In turn all of this makes me sad about Star Wars and I can’t help but feel sad for George Lucas. Despite the squazillions of dollars, and whether arrogance or comes into it or not, to have something you created (or helped to re-create) be absorbed by the masses, and then have those masses turn on you, saying that you, the creator, are destroying it, feels like a terrible thing.

He conceived something we love, but Star Wars was not really created by one man. It was worked and re-worked and re-worked again by teams of people until the original trilogy fit the form that best suited the story and medium.

Is it just all part of their job – and is it our right as readers and watchers to pass judgement on not only the world and story, but the actual creators of worlds? Does it matter if it’s fair or right? Is it just what it is? Is it writer arrogance, or sloppy editing, or ignoring editors’ suggestions, or the entitled fans expecting too much, or lack of time, or all of the above, that causes the effect?
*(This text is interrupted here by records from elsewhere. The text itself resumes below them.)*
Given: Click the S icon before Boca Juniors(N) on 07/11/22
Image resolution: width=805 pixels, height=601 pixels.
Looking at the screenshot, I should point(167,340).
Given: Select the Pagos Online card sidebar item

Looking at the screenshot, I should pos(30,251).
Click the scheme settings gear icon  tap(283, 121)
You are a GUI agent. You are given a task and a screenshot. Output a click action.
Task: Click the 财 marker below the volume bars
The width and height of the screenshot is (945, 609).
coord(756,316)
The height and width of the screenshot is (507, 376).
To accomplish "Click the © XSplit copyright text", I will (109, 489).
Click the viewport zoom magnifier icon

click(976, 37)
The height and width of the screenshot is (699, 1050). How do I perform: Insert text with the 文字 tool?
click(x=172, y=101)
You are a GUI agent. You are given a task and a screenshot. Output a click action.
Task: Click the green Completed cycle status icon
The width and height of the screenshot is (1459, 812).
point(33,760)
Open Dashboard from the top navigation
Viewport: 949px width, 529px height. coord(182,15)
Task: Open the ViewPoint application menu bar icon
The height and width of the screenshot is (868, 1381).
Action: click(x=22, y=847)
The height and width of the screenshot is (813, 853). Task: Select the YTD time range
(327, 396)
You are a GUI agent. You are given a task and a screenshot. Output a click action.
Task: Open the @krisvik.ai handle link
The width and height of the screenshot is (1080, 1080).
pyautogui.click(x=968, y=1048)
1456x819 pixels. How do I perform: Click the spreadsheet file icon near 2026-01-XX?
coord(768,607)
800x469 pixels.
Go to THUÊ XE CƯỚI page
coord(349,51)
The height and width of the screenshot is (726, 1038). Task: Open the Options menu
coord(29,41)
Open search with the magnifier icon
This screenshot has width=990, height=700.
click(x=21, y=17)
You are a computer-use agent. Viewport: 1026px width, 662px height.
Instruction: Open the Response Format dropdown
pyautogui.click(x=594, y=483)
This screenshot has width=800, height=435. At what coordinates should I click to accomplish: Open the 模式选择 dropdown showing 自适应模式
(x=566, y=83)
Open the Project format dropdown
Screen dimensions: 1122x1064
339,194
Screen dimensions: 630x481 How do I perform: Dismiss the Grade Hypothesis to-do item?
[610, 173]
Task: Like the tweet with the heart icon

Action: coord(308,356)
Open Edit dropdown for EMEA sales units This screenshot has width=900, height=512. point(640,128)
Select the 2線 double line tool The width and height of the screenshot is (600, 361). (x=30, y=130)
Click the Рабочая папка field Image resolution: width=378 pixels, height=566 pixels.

I’ll leave you with two What If videos – exploring what the Star Wars prequels could have been. And I have to admit – this guy’s vision of the prequels sounds much more in tune with the vibe of the original trilogy than the canon story we had delivered to us as the film. So I just have to keep wondering – what really went wrong?

4 Responses

  1. Jim says:

    I really believe that you are onto so thing here. Do you think that it can be prevented?

    • Avatar photo Nim says:

      I’m just speculating, so without knowing the exact cause or causes, it’s difficult to say. It must be possible – if you have an editor or editors that you trust to tell you the truth no matter how big you get – and if you keep your head on your shoulders.

  2. Gramulis says:

    The only stars wars movie that even matters is Empire Strikes Back , Jedi was terribe , a new hope was decent its the only other film to be included but all the other stars wars film do not matter to me, , the ego of lucas is mental he doesn’t even care that he destroys his own films and dirty them with cgi he literally lost it

  3. dingleberry says:

    It’s unfortunate to see the backlash and disappointment that can arise when a beloved creator’s work falls short of expectations. And it’s easy to assign blame solely to the creator, but it’s crucial to consider the broader context, including the influence of editors, collaborators, external pressures. Creative processes are multifaceted, and the final product is often shaped by a multitude of factors beyond the control of any single individual, they just receive the backlash because it’s their name on it. Much like global politics in a way.